[The input Boundary: Start]
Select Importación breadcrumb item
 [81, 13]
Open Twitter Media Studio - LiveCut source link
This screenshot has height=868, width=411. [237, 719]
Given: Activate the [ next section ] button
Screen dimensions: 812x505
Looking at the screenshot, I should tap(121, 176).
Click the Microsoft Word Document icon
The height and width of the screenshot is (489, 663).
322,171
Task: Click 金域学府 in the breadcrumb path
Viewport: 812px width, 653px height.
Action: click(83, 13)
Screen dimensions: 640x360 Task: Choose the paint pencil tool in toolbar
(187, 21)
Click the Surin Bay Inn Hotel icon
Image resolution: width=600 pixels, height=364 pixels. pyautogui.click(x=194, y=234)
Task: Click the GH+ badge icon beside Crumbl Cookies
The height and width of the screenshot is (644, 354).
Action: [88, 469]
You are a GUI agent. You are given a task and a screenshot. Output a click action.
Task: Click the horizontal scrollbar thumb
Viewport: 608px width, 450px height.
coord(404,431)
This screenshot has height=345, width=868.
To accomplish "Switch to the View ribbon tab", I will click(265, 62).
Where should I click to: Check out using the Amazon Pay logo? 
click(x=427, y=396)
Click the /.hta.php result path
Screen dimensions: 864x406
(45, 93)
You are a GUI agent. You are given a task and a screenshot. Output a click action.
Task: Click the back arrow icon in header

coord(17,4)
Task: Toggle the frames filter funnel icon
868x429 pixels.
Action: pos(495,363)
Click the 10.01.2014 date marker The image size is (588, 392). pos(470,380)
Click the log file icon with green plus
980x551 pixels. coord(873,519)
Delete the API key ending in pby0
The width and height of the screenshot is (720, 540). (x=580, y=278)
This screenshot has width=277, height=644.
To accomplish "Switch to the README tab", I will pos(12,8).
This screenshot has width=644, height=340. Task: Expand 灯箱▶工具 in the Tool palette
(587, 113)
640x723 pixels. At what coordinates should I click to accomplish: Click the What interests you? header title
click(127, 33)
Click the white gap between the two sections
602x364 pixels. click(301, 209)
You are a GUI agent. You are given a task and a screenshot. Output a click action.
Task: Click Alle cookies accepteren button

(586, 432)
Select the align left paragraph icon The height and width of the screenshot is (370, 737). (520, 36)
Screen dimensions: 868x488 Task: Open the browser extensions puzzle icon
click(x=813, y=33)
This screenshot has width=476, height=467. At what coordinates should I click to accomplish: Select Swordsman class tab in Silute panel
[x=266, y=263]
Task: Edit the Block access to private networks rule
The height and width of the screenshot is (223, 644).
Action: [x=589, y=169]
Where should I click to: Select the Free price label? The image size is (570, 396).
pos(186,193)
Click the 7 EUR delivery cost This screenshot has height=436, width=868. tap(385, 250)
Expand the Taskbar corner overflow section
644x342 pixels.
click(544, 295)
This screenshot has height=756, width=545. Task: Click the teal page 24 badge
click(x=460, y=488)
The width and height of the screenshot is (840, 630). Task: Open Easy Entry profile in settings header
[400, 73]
[The input Boundary: End]
Output the full listing above once again, verbatim.

§ **Answer box**
Select Importación breadcrumb item
 [81, 13]
Open Twitter Media Studio - LiveCut source link
This screenshot has height=868, width=411. [237, 719]
Given: Activate the [ next section ] button
Screen dimensions: 812x505
Looking at the screenshot, I should tap(121, 176).
Click the Microsoft Word Document icon
The height and width of the screenshot is (489, 663).
322,171
Task: Click 金域学府 in the breadcrumb path
Viewport: 812px width, 653px height.
Action: click(83, 13)
Screen dimensions: 640x360 Task: Choose the paint pencil tool in toolbar
(187, 21)
Click the Surin Bay Inn Hotel icon
Image resolution: width=600 pixels, height=364 pixels. pyautogui.click(x=194, y=234)
Task: Click the GH+ badge icon beside Crumbl Cookies
The height and width of the screenshot is (644, 354).
Action: [88, 469]
You are a GUI agent. You are given a task and a screenshot. Output a click action.
Task: Click the horizontal scrollbar thumb
Viewport: 608px width, 450px height.
coord(404,431)
This screenshot has height=345, width=868.
To accomplish "Switch to the View ribbon tab", I will click(265, 62).
Where should I click to: Check out using the Amazon Pay logo? 
click(x=427, y=396)
Click the /.hta.php result path
Screen dimensions: 864x406
(45, 93)
You are a GUI agent. You are given a task and a screenshot. Output a click action.
Task: Click the back arrow icon in header

coord(17,4)
Task: Toggle the frames filter funnel icon
868x429 pixels.
Action: pos(495,363)
Click the 10.01.2014 date marker The image size is (588, 392). pos(470,380)
Click the log file icon with green plus
980x551 pixels. coord(873,519)
Delete the API key ending in pby0
The width and height of the screenshot is (720, 540). (x=580, y=278)
This screenshot has width=277, height=644.
To accomplish "Switch to the README tab", I will pos(12,8).
This screenshot has width=644, height=340. Task: Expand 灯箱▶工具 in the Tool palette
(587, 113)
640x723 pixels. At what coordinates should I click to accomplish: Click the What interests you? header title
click(127, 33)
Click the white gap between the two sections
602x364 pixels. click(301, 209)
You are a GUI agent. You are given a task and a screenshot. Output a click action.
Task: Click Alle cookies accepteren button

(586, 432)
Select the align left paragraph icon The height and width of the screenshot is (370, 737). (520, 36)
Screen dimensions: 868x488 Task: Open the browser extensions puzzle icon
click(x=813, y=33)
This screenshot has width=476, height=467. At what coordinates should I click to accomplish: Select Swordsman class tab in Silute panel
[x=266, y=263]
Task: Edit the Block access to private networks rule
The height and width of the screenshot is (223, 644).
Action: [x=589, y=169]
Where should I click to: Select the Free price label? The image size is (570, 396).
pos(186,193)
Click the 7 EUR delivery cost This screenshot has height=436, width=868. tap(385, 250)
Expand the Taskbar corner overflow section
644x342 pixels.
click(544, 295)
This screenshot has height=756, width=545. Task: Click the teal page 24 badge
click(x=460, y=488)
The width and height of the screenshot is (840, 630). Task: Open Easy Entry profile in settings header
[400, 73]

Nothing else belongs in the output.